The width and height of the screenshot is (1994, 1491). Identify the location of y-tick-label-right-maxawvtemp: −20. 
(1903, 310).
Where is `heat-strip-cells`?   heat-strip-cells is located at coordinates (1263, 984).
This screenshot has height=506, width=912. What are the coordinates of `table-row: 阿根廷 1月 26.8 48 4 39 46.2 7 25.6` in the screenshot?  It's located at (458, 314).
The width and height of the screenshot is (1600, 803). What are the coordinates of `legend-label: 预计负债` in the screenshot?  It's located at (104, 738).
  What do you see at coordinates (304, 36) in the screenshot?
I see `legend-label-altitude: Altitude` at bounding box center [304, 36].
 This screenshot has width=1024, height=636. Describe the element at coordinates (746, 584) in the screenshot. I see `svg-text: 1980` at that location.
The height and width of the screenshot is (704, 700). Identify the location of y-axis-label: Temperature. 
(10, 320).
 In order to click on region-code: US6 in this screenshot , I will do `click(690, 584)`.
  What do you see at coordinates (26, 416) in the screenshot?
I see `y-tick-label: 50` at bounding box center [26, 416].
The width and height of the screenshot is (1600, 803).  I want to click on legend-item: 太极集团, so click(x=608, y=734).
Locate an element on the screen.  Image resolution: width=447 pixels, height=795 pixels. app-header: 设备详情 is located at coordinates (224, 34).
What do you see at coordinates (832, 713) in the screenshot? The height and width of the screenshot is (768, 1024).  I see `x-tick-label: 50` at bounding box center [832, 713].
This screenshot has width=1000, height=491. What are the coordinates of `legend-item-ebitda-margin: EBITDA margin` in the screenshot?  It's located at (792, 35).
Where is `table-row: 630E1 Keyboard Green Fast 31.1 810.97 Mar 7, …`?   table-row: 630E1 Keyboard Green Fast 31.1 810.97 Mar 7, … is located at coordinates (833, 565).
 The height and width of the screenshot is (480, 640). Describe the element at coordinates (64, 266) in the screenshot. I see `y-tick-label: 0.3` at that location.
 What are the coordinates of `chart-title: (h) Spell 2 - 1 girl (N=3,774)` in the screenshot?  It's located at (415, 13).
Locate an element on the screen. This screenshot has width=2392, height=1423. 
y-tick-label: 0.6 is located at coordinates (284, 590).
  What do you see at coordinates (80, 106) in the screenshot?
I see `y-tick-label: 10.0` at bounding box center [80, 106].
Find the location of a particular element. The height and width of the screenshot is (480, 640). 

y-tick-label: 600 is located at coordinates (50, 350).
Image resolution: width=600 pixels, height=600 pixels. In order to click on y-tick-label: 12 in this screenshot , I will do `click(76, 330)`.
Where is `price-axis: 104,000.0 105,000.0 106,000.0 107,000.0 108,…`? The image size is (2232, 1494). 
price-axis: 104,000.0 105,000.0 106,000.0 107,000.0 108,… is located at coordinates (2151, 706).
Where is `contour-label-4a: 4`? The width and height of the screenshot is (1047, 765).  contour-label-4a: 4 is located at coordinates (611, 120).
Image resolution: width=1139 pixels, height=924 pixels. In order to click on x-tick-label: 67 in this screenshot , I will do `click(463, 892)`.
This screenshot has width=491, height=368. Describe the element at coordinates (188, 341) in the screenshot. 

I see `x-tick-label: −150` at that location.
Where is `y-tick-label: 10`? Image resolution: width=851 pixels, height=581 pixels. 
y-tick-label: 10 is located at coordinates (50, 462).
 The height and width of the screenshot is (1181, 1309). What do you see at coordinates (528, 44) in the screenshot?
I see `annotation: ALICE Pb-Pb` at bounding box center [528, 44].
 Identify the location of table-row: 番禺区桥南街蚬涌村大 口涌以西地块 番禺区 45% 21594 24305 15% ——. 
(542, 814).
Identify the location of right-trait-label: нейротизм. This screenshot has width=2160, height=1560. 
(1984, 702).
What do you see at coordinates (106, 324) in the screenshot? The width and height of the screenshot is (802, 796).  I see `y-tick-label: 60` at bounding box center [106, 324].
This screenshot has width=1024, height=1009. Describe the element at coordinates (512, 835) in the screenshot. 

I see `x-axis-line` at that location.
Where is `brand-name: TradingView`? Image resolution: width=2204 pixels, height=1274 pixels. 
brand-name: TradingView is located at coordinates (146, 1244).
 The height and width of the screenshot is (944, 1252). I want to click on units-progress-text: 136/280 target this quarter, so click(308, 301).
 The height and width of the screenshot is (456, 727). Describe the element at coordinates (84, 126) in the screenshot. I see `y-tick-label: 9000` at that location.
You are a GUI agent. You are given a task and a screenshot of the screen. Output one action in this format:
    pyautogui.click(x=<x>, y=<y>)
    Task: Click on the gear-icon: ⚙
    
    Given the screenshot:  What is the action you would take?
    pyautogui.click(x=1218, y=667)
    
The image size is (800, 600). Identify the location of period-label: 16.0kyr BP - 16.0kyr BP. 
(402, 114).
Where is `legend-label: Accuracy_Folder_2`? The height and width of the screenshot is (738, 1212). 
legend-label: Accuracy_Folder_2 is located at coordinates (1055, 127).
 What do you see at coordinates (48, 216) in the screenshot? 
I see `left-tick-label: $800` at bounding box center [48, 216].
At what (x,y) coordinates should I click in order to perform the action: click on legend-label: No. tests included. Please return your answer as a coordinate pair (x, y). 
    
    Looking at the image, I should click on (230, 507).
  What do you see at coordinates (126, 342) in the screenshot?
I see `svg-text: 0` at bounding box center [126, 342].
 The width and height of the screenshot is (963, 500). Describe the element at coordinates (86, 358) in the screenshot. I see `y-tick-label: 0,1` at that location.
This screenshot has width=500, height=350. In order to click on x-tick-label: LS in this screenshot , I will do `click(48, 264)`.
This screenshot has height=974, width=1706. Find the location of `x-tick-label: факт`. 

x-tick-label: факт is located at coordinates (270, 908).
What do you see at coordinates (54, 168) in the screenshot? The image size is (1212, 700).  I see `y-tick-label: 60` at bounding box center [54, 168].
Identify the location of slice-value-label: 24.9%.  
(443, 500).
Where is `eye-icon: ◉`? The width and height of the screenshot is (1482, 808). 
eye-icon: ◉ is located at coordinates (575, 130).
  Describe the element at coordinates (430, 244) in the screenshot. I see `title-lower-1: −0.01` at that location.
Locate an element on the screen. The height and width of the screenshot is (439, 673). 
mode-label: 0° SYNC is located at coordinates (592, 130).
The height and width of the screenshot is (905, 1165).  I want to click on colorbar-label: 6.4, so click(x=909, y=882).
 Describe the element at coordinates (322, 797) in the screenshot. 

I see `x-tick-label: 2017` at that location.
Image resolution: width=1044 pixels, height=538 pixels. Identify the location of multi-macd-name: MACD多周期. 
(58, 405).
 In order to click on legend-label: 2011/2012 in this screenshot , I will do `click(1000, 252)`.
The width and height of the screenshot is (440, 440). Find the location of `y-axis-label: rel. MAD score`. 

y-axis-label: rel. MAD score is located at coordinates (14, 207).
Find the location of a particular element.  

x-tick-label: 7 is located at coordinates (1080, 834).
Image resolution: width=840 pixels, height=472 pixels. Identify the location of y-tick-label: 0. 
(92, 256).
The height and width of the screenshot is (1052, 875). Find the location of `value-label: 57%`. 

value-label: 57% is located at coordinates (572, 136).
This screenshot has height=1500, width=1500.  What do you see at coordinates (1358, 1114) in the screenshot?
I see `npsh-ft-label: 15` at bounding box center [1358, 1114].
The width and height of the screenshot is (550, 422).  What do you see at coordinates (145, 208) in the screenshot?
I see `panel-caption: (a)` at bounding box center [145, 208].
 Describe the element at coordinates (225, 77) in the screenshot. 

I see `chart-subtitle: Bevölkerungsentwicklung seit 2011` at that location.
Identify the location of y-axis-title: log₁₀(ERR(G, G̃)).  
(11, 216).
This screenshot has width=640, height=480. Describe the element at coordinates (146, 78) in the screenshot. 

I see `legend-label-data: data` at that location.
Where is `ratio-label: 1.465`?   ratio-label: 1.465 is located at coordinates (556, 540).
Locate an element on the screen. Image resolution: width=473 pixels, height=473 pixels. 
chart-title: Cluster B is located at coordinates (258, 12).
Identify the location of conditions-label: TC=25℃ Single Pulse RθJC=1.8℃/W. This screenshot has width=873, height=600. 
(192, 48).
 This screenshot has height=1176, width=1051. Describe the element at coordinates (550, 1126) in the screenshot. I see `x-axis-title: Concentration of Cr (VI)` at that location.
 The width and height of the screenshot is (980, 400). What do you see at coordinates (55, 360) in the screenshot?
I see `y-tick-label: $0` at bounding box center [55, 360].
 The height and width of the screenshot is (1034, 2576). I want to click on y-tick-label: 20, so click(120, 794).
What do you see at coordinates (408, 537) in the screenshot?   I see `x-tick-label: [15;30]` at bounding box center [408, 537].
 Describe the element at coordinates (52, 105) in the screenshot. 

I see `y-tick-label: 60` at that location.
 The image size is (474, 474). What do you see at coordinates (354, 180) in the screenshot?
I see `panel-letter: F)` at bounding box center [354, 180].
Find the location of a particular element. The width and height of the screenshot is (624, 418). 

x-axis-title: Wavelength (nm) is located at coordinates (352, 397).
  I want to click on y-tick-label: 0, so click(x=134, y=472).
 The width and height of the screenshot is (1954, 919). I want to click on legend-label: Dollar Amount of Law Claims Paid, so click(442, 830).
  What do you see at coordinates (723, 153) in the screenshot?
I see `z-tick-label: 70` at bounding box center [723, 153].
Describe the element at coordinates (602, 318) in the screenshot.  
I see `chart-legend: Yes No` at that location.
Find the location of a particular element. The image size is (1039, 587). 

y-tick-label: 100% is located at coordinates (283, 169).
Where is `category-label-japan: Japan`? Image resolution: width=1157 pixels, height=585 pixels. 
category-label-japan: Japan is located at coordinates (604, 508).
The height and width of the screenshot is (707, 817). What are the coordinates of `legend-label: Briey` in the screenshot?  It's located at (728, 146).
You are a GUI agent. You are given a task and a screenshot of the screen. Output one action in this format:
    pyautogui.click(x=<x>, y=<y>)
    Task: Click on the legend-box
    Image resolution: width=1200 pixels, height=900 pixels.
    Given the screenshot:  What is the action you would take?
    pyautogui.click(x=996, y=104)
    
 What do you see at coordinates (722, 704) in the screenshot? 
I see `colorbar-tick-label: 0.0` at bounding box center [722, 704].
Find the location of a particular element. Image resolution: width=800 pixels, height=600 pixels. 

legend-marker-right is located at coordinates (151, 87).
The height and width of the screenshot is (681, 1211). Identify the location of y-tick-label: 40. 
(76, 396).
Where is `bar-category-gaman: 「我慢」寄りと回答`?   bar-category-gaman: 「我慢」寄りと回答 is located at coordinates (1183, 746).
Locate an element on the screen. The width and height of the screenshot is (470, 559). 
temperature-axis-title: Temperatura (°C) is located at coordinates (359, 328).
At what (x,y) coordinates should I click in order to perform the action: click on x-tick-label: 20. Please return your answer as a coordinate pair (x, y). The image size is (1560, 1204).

WHAT THE TASK ASKS
Please edit the items starting at the line containing "Describe the element at coordinates (322, 797)" and ending at the line containing "value-label: 57% is" by replacing "Image resolution" with "Screen resolution", and give back only those lines with nothing else altered.

SOLVED PROBLEM
 Describe the element at coordinates (322, 797) in the screenshot. 

I see `x-tick-label: 2017` at that location.
Screen resolution: width=1044 pixels, height=538 pixels. Identify the location of multi-macd-name: MACD多周期. 
(58, 405).
 In order to click on legend-label: 2011/2012 in this screenshot , I will do `click(1000, 252)`.
The width and height of the screenshot is (440, 440). Find the location of `y-axis-label: rel. MAD score`. 

y-axis-label: rel. MAD score is located at coordinates (14, 207).
Find the location of a particular element.  

x-tick-label: 7 is located at coordinates (1080, 834).
Screen resolution: width=840 pixels, height=472 pixels. Identify the location of y-tick-label: 0. 
(92, 256).
The height and width of the screenshot is (1052, 875). Find the location of `value-label: 57%`. 

value-label: 57% is located at coordinates (572, 136).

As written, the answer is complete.